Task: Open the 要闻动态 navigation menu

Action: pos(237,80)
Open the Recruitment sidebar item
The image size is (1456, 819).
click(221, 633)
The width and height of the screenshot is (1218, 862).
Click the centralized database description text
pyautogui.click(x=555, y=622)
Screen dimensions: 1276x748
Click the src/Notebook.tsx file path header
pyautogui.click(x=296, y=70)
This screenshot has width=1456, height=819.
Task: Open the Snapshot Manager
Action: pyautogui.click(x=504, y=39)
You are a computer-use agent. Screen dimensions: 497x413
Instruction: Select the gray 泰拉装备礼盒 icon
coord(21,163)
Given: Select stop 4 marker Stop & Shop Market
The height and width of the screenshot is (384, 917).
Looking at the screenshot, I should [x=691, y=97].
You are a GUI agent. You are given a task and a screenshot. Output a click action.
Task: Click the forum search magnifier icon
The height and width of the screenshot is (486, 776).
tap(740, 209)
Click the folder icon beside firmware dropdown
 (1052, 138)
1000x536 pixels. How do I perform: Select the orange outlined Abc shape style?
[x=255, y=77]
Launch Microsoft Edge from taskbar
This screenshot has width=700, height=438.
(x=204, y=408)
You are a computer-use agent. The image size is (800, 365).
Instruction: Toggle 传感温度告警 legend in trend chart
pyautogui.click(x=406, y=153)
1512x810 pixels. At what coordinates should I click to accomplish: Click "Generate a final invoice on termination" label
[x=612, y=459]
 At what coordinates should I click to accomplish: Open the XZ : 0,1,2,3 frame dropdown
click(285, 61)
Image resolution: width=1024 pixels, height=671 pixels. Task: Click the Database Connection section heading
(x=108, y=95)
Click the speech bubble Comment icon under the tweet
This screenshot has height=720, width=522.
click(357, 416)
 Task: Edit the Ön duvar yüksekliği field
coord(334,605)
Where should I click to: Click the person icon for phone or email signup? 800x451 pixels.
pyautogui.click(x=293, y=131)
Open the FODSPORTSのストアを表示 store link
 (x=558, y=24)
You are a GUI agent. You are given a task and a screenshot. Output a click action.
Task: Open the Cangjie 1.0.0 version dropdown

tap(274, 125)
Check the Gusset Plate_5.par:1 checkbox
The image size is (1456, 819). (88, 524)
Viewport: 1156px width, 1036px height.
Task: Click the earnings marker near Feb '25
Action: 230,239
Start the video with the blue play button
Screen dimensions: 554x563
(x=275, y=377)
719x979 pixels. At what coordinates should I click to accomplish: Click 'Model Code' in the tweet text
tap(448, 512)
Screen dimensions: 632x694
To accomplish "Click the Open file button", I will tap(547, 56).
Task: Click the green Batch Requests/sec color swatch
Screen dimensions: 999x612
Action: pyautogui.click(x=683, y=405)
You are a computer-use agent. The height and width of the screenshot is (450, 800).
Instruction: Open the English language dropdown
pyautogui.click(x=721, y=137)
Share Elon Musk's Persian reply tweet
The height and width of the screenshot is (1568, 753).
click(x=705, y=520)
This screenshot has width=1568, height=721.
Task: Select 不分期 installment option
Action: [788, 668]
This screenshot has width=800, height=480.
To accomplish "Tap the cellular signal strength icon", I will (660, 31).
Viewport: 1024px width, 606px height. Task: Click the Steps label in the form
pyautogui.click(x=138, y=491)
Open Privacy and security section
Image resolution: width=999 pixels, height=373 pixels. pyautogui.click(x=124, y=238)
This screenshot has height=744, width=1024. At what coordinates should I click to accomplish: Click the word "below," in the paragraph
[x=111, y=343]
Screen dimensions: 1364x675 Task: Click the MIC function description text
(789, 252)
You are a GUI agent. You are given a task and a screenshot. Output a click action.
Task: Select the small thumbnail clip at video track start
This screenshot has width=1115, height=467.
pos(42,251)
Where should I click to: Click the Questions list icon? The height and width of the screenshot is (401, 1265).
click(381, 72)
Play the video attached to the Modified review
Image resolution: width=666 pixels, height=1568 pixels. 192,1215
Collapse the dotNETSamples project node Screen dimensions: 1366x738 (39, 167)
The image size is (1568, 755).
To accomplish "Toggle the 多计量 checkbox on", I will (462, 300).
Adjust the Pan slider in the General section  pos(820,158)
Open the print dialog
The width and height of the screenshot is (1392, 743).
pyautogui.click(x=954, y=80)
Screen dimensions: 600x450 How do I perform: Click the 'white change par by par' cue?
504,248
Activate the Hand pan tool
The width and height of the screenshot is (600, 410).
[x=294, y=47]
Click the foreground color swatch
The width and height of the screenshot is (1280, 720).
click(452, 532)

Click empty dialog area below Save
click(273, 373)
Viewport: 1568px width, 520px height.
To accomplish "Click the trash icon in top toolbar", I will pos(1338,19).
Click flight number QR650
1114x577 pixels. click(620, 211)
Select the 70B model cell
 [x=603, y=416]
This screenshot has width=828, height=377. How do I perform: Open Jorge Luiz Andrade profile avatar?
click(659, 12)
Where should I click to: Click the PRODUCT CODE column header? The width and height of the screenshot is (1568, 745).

^^^^

# Challenge
Could you write out all the rows above again, swapping "Instruction" for "Goal" everywhere and changing nothing else?

# The output
Task: Open the 要闻动态 navigation menu

Action: pos(237,80)
Open the Recruitment sidebar item
The image size is (1456, 819).
click(221, 633)
The width and height of the screenshot is (1218, 862).
Click the centralized database description text
pyautogui.click(x=555, y=622)
Screen dimensions: 1276x748
Click the src/Notebook.tsx file path header
pyautogui.click(x=296, y=70)
This screenshot has width=1456, height=819.
Task: Open the Snapshot Manager
Action: pyautogui.click(x=504, y=39)
You are a computer-use agent. Screen dimensions: 497x413
Goal: Select the gray 泰拉装备礼盒 icon
coord(21,163)
Given: Select stop 4 marker Stop & Shop Market
The height and width of the screenshot is (384, 917).
Looking at the screenshot, I should [x=691, y=97].
You are a GUI agent. You are given a task and a screenshot. Output a click action.
Task: Click the forum search magnifier icon
The height and width of the screenshot is (486, 776).
tap(740, 209)
Click the folder icon beside firmware dropdown
 (1052, 138)
1000x536 pixels. How do I perform: Select the orange outlined Abc shape style?
[x=255, y=77]
Launch Microsoft Edge from taskbar
This screenshot has width=700, height=438.
(x=204, y=408)
You are a computer-use agent. The image size is (800, 365).
Goal: Toggle 传感温度告警 legend in trend chart
pyautogui.click(x=406, y=153)
1512x810 pixels. At what coordinates should I click to accomplish: Click "Generate a final invoice on termination" label
[x=612, y=459]
 At what coordinates should I click to accomplish: Open the XZ : 0,1,2,3 frame dropdown
click(285, 61)
Image resolution: width=1024 pixels, height=671 pixels. Task: Click the Database Connection section heading
(x=108, y=95)
Click the speech bubble Comment icon under the tweet
This screenshot has height=720, width=522.
click(357, 416)
 Task: Edit the Ön duvar yüksekliği field
coord(334,605)
Where should I click to: Click the person icon for phone or email signup? 800x451 pixels.
pyautogui.click(x=293, y=131)
Open the FODSPORTSのストアを表示 store link
 (x=558, y=24)
You are a GUI agent. You are given a task and a screenshot. Output a click action.
Task: Open the Cangjie 1.0.0 version dropdown

tap(274, 125)
Check the Gusset Plate_5.par:1 checkbox
The image size is (1456, 819). (88, 524)
Viewport: 1156px width, 1036px height.
Task: Click the earnings marker near Feb '25
Action: 230,239
Start the video with the blue play button
Screen dimensions: 554x563
(x=275, y=377)
719x979 pixels. At what coordinates should I click to accomplish: Click 'Model Code' in the tweet text
tap(448, 512)
Screen dimensions: 632x694
To accomplish "Click the Open file button", I will tap(547, 56).
Task: Click the green Batch Requests/sec color swatch
Screen dimensions: 999x612
Action: pyautogui.click(x=683, y=405)
You are a computer-use agent. The height and width of the screenshot is (450, 800).
Goal: Open the English language dropdown
pyautogui.click(x=721, y=137)
Share Elon Musk's Persian reply tweet
The height and width of the screenshot is (1568, 753).
click(x=705, y=520)
This screenshot has width=1568, height=721.
Task: Select 不分期 installment option
Action: [788, 668]
This screenshot has width=800, height=480.
To accomplish "Tap the cellular signal strength icon", I will (660, 31).
Viewport: 1024px width, 606px height. Task: Click the Steps label in the form
pyautogui.click(x=138, y=491)
Open Privacy and security section
Image resolution: width=999 pixels, height=373 pixels. pyautogui.click(x=124, y=238)
This screenshot has height=744, width=1024. At what coordinates should I click to accomplish: Click the word "below," in the paragraph
[x=111, y=343]
Screen dimensions: 1364x675 Task: Click the MIC function description text
(789, 252)
You are a GUI agent. You are given a task and a screenshot. Output a click action.
Task: Select the small thumbnail clip at video track start
This screenshot has width=1115, height=467.
pos(42,251)
Where should I click to: Click the Questions list icon? The height and width of the screenshot is (401, 1265).
click(381, 72)
Play the video attached to the Modified review
Image resolution: width=666 pixels, height=1568 pixels. 192,1215
Collapse the dotNETSamples project node Screen dimensions: 1366x738 (39, 167)
The image size is (1568, 755).
To accomplish "Toggle the 多计量 checkbox on", I will (462, 300).
Adjust the Pan slider in the General section  pos(820,158)
Open the print dialog
The width and height of the screenshot is (1392, 743).
pyautogui.click(x=954, y=80)
Screen dimensions: 600x450 How do I perform: Click the 'white change par by par' cue?
504,248
Activate the Hand pan tool
The width and height of the screenshot is (600, 410).
[x=294, y=47]
Click the foreground color swatch
The width and height of the screenshot is (1280, 720).
click(452, 532)

Click empty dialog area below Save
click(273, 373)
Viewport: 1568px width, 520px height.
To accomplish "Click the trash icon in top toolbar", I will pos(1338,19).
Click flight number QR650
1114x577 pixels. click(620, 211)
Select the 70B model cell
 [x=603, y=416]
This screenshot has width=828, height=377. How do I perform: Open Jorge Luiz Andrade profile avatar?
click(659, 12)
Where should I click to: Click the PRODUCT CODE column header? The width and height of the screenshot is (1568, 745).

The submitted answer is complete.